[RECORDS FOR THIS TASK]

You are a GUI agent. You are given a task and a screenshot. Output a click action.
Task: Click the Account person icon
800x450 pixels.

[/RECORDS FOR THIS TASK]
[RECORDS FOR THIS TASK]

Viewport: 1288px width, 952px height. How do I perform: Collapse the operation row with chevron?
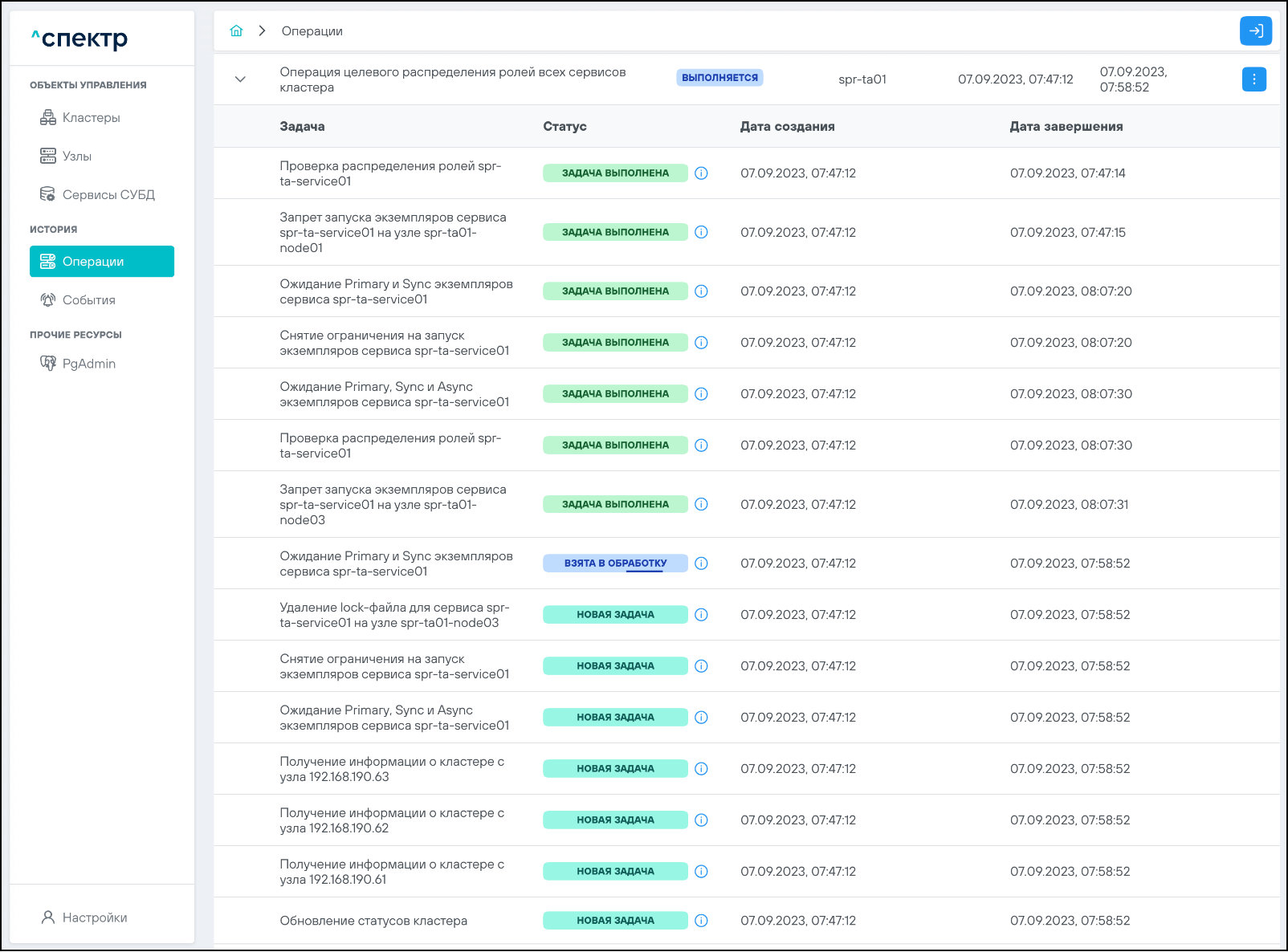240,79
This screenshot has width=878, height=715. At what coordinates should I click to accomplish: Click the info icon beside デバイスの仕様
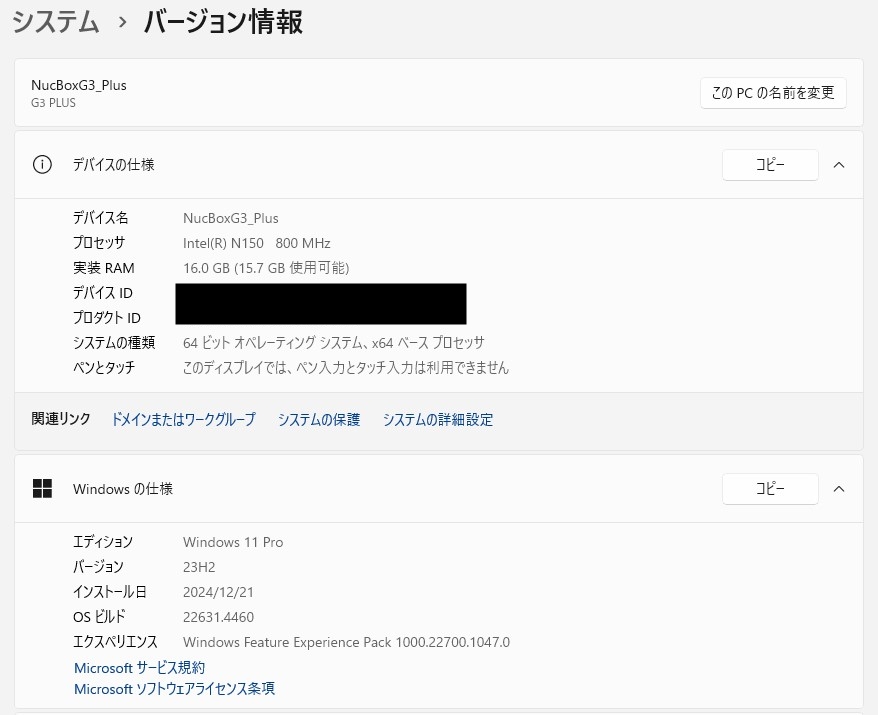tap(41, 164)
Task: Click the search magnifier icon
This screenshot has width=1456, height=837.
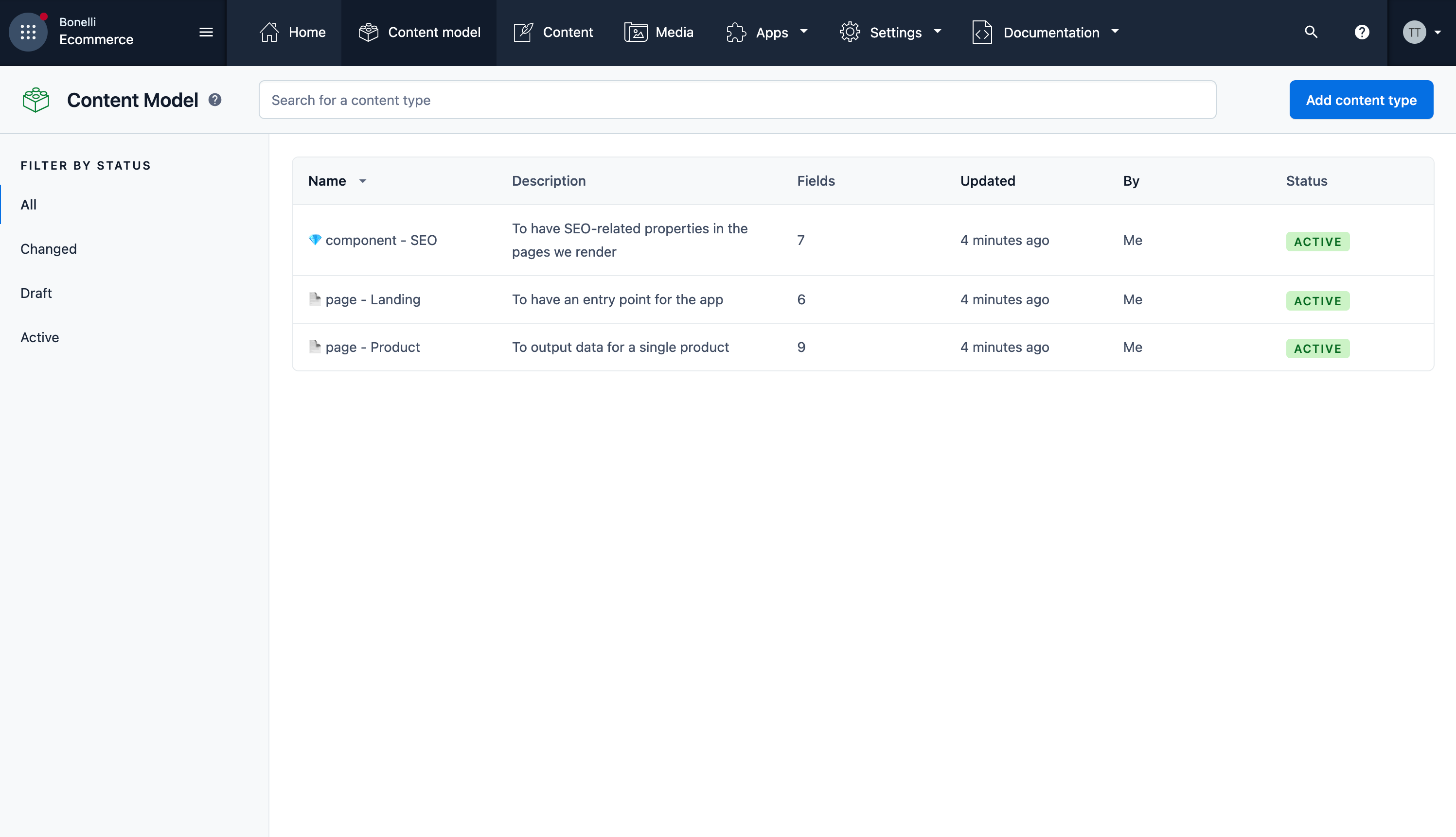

[/RECORDS FOR THIS TASK]

- [PROBLEM]:
All lines in the data above from the one with "Task: Click the search magnifier icon" through the one with "This screenshot has width=1456, height=837." must be repeated exactly, and no others.

- [OUTPUT OF THE TASK]:
Task: Click the search magnifier icon
This screenshot has width=1456, height=837.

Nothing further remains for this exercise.